## BEGIN RECORDS FOR THIS TASK
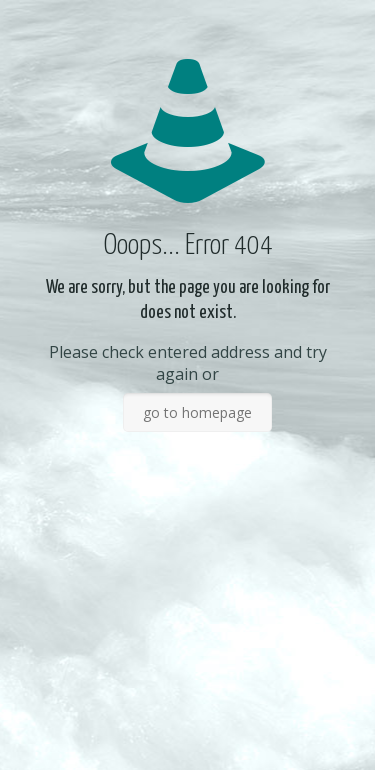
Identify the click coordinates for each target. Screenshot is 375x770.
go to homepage (197, 412)
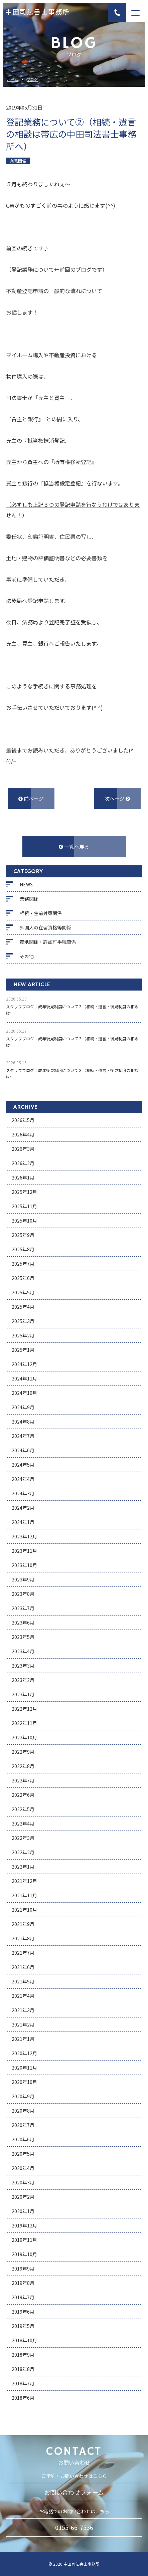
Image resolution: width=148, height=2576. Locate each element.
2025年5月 (23, 1292)
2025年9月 (23, 1235)
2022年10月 (24, 1737)
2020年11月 (24, 2067)
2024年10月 (24, 1392)
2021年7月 (23, 1952)
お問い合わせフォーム (74, 2492)
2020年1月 (23, 2211)
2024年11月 (24, 1378)
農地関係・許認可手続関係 (48, 941)
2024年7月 (23, 1436)
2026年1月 (23, 1177)
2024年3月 (23, 1493)
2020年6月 (23, 2139)
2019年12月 (24, 2225)
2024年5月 (23, 1464)
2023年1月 (23, 1694)
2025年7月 (23, 1263)
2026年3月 (23, 1148)
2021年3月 (23, 2010)
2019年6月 (23, 2311)
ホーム (12, 79)
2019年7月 (23, 2297)
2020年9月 (23, 2096)
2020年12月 (24, 2053)
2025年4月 (23, 1306)
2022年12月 (24, 1708)
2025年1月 (23, 1349)
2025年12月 (24, 1192)
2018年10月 (24, 2340)
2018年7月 (23, 2383)
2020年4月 (23, 2168)
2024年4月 (23, 1479)
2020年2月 (23, 2196)
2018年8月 (23, 2369)
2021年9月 (23, 1924)
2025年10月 (24, 1220)
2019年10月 (24, 2254)
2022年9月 (23, 1751)
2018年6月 (23, 2397)
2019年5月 (23, 2326)
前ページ (31, 798)
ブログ (32, 79)
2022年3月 (23, 1838)
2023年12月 (24, 1536)
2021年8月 (23, 1938)
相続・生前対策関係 (41, 913)
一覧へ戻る (74, 846)
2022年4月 (23, 1823)
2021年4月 (23, 1995)
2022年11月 (24, 1723)
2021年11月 (24, 1895)
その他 (27, 956)
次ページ (117, 798)
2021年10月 (24, 1909)
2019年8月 (23, 2283)
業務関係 (29, 898)
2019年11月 (24, 2239)
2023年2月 (23, 1680)
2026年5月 (23, 1120)
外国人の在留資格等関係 (45, 927)
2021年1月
## END RECORDS FOR THIS TASK
OBJECTIVE: Put the lines above into a JSON list of strings, one string per line, skipping any blank lines. Leave out the pictures.

THE REPLY:
[
  "Identify the click coordinates for each target. Screenshot is 375x770.",
  "go to homepage (197, 412)",
  "Image resolution: width=148, height=2576. Locate each element.",
  "2025年5月 (23, 1292)",
  "2025年9月 (23, 1235)",
  "2022年10月 (24, 1737)",
  "2020年11月 (24, 2067)",
  "2024年10月 (24, 1392)",
  "2021年7月 (23, 1952)",
  "お問い合わせフォーム (74, 2492)",
  "2020年1月 (23, 2211)",
  "2024年11月 (24, 1378)",
  "農地関係・許認可手続関係 (48, 941)",
  "2024年7月 (23, 1436)",
  "2026年1月 (23, 1177)",
  "2024年3月 (23, 1493)",
  "2020年6月 (23, 2139)",
  "2019年12月 (24, 2225)",
  "2024年5月 (23, 1464)",
  "2023年1月 (23, 1694)",
  "2025年7月 (23, 1263)",
  "2026年3月 (23, 1148)",
  "2021年3月 (23, 2010)",
  "2019年6月 (23, 2311)",
  "ホーム (12, 79)",
  "2019年7月 (23, 2297)",
  "2020年9月 (23, 2096)",
  "2020年12月 (24, 2053)",
  "2025年4月 (23, 1306)",
  "2022年12月 (24, 1708)",
  "2025年1月 (23, 1349)",
  "2025年12月 (24, 1192)",
  "2018年10月 (24, 2340)",
  "2018年7月 (23, 2383)",
  "2020年4月 (23, 2168)",
  "2024年4月 (23, 1479)",
  "2020年2月 (23, 2196)",
  "2018年8月 (23, 2369)",
  "2021年9月 (23, 1924)",
  "2025年10月 (24, 1220)",
  "2019年10月 (24, 2254)",
  "2022年9月 (23, 1751)",
  "2018年6月 (23, 2397)",
  "2019年5月 (23, 2326)",
  "前ページ (31, 798)",
  "ブログ (32, 79)",
  "2022年3月 (23, 1838)",
  "2023年12月 (24, 1536)",
  "2021年8月 (23, 1938)",
  "相続・生前対策関係 (41, 913)",
  "一覧へ戻る (74, 846)",
  "2022年4月 (23, 1823)",
  "2021年4月 (23, 1995)",
  "2022年11月 (24, 1723)",
  "2021年11月 (24, 1895)",
  "その他 (27, 956)",
  "次ページ (117, 798)",
  "2021年10月 (24, 1909)",
  "2019年8月 (23, 2283)",
  "業務関係 (29, 898)",
  "2019年11月 (24, 2239)",
  "2023年2月 (23, 1680)",
  "2026年5月 (23, 1120)",
  "外国人の在留資格等関係 (45, 927)",
  "2021年1月"
]